▶ _REQUIRED TASK_
Rewrite the lines from the one containing "At what coordinates should I click to accomplish: Follow" through the last line, replacing "Instruction" with "Command" and leaving everything else as is.
-- begin --
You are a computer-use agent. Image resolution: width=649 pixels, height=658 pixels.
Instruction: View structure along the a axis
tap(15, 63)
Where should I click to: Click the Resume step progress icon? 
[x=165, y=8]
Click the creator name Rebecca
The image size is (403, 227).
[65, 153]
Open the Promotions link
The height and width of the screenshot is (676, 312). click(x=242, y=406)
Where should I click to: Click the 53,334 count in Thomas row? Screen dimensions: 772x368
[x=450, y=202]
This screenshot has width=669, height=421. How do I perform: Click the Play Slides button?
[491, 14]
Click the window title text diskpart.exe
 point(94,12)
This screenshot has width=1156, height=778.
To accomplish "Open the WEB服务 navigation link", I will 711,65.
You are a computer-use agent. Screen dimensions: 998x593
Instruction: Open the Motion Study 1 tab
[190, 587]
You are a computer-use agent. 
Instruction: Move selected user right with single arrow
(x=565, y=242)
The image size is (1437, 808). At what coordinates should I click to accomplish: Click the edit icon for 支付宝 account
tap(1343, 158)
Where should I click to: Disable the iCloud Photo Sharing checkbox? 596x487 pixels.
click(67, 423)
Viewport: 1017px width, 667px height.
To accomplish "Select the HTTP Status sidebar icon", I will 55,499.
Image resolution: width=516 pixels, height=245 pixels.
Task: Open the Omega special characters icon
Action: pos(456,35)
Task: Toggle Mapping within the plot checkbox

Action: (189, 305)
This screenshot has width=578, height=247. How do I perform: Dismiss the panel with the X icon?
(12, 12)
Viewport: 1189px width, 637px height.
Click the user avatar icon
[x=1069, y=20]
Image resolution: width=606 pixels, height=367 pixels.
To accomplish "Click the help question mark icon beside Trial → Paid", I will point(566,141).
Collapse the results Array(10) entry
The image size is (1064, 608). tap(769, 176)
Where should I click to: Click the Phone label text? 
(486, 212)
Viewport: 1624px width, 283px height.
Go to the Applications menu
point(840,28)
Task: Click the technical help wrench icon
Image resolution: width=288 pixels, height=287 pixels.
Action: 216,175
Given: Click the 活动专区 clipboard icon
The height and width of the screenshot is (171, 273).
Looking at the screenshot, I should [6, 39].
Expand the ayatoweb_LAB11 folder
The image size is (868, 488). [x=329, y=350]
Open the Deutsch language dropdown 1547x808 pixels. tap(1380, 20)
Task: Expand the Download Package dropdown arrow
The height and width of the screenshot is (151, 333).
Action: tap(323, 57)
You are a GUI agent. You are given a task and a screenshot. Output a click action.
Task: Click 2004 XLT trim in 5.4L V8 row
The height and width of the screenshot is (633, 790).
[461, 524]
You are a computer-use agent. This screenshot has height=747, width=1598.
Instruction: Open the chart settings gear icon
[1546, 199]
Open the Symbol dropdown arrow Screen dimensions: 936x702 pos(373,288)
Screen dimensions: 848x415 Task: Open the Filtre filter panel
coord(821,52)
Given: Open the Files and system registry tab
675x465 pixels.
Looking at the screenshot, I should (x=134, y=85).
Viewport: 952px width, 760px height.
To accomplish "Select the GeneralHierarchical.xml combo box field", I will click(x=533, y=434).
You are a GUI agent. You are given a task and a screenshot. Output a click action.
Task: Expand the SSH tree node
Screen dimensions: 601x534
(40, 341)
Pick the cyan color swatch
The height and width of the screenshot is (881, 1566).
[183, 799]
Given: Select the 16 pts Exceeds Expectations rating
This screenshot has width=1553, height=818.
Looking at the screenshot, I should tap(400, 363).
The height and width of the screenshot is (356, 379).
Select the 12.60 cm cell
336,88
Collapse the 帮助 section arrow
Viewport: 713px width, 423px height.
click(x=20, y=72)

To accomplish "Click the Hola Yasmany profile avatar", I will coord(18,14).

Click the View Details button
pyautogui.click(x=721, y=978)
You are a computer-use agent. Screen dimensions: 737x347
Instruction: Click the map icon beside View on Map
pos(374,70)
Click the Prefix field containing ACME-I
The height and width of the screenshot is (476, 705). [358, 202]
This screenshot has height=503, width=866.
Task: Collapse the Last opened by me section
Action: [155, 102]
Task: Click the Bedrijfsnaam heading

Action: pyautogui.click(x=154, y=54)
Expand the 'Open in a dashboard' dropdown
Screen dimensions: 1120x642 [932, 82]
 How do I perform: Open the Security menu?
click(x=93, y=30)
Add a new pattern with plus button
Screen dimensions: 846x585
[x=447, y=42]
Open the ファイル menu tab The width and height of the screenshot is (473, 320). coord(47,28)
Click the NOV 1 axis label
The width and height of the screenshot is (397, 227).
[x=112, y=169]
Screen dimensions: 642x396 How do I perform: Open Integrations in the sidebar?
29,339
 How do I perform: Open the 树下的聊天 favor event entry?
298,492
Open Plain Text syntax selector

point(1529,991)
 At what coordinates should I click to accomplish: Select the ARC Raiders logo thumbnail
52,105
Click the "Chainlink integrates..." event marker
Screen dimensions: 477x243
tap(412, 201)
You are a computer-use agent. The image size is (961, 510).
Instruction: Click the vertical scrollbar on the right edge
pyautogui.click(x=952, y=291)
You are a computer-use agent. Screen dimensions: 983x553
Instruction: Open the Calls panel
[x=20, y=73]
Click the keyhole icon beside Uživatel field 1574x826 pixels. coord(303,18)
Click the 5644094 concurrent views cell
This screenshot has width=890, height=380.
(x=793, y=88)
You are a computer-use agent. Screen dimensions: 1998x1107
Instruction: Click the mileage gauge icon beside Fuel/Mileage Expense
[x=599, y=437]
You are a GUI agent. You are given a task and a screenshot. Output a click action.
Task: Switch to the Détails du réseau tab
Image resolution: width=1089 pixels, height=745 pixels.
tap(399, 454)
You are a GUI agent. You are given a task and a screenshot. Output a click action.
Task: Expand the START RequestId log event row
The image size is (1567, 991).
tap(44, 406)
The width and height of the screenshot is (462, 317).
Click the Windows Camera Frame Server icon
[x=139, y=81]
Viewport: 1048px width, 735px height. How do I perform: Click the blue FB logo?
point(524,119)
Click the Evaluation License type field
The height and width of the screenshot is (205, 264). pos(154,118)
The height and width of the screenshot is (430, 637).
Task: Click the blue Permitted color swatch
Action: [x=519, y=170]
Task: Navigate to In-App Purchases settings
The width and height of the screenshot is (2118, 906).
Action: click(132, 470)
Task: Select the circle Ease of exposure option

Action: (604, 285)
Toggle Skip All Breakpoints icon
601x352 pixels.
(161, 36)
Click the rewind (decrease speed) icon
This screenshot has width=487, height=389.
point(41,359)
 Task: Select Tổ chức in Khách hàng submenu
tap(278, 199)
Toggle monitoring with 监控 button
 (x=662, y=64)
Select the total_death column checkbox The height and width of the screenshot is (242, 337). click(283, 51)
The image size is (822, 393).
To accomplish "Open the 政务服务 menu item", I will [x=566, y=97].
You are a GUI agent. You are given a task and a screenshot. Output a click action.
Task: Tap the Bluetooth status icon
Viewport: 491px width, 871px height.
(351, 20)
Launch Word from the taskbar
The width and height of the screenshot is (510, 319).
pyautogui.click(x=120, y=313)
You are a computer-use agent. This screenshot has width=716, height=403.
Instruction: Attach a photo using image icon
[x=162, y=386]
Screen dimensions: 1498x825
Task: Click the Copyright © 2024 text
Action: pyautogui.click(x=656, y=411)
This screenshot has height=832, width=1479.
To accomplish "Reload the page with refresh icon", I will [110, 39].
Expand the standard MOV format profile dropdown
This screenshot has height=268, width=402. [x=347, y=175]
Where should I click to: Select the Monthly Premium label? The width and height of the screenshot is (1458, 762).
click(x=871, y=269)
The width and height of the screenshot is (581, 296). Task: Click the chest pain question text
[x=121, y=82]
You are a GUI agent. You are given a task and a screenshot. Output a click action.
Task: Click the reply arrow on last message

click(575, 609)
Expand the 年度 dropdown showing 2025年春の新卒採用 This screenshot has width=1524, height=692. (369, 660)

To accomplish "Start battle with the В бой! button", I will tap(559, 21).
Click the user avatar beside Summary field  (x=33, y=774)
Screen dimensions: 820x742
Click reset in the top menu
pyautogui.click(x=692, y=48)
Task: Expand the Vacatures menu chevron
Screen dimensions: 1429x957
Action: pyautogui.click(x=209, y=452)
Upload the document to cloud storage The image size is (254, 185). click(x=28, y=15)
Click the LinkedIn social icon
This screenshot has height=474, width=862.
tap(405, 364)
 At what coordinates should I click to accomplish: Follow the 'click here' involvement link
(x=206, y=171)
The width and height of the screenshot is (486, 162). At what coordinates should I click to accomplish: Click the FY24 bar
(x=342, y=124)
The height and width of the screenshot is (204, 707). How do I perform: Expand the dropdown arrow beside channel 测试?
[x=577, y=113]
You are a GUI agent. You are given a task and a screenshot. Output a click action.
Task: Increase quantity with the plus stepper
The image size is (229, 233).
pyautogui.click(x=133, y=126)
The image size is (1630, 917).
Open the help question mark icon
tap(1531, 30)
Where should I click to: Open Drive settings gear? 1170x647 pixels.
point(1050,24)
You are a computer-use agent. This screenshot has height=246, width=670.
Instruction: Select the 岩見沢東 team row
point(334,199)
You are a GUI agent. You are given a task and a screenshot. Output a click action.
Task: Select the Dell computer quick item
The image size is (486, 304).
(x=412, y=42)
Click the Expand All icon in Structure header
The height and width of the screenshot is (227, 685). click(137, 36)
-- end --
▶ _EXERCISE RESULT_
 At what coordinates should I click to accomplish: Follow the 'click here' involvement link
(x=206, y=171)
The width and height of the screenshot is (486, 162). At what coordinates should I click to accomplish: Click the FY24 bar
(x=342, y=124)
The height and width of the screenshot is (204, 707). How do I perform: Expand the dropdown arrow beside channel 测试?
[x=577, y=113]
You are a GUI agent. You are given a task and a screenshot. Output a click action.
Task: Increase quantity with the plus stepper
The image size is (229, 233).
pyautogui.click(x=133, y=126)
The image size is (1630, 917).
Open the help question mark icon
tap(1531, 30)
Where should I click to: Open Drive settings gear? 1170x647 pixels.
point(1050,24)
You are a computer-use agent. This screenshot has height=246, width=670.
Command: Select the 岩見沢東 team row
point(334,199)
You are a GUI agent. You are given a task and a screenshot. Output a click action.
Task: Select the Dell computer quick item
The image size is (486, 304).
(x=412, y=42)
Click the Expand All icon in Structure header
The height and width of the screenshot is (227, 685). click(137, 36)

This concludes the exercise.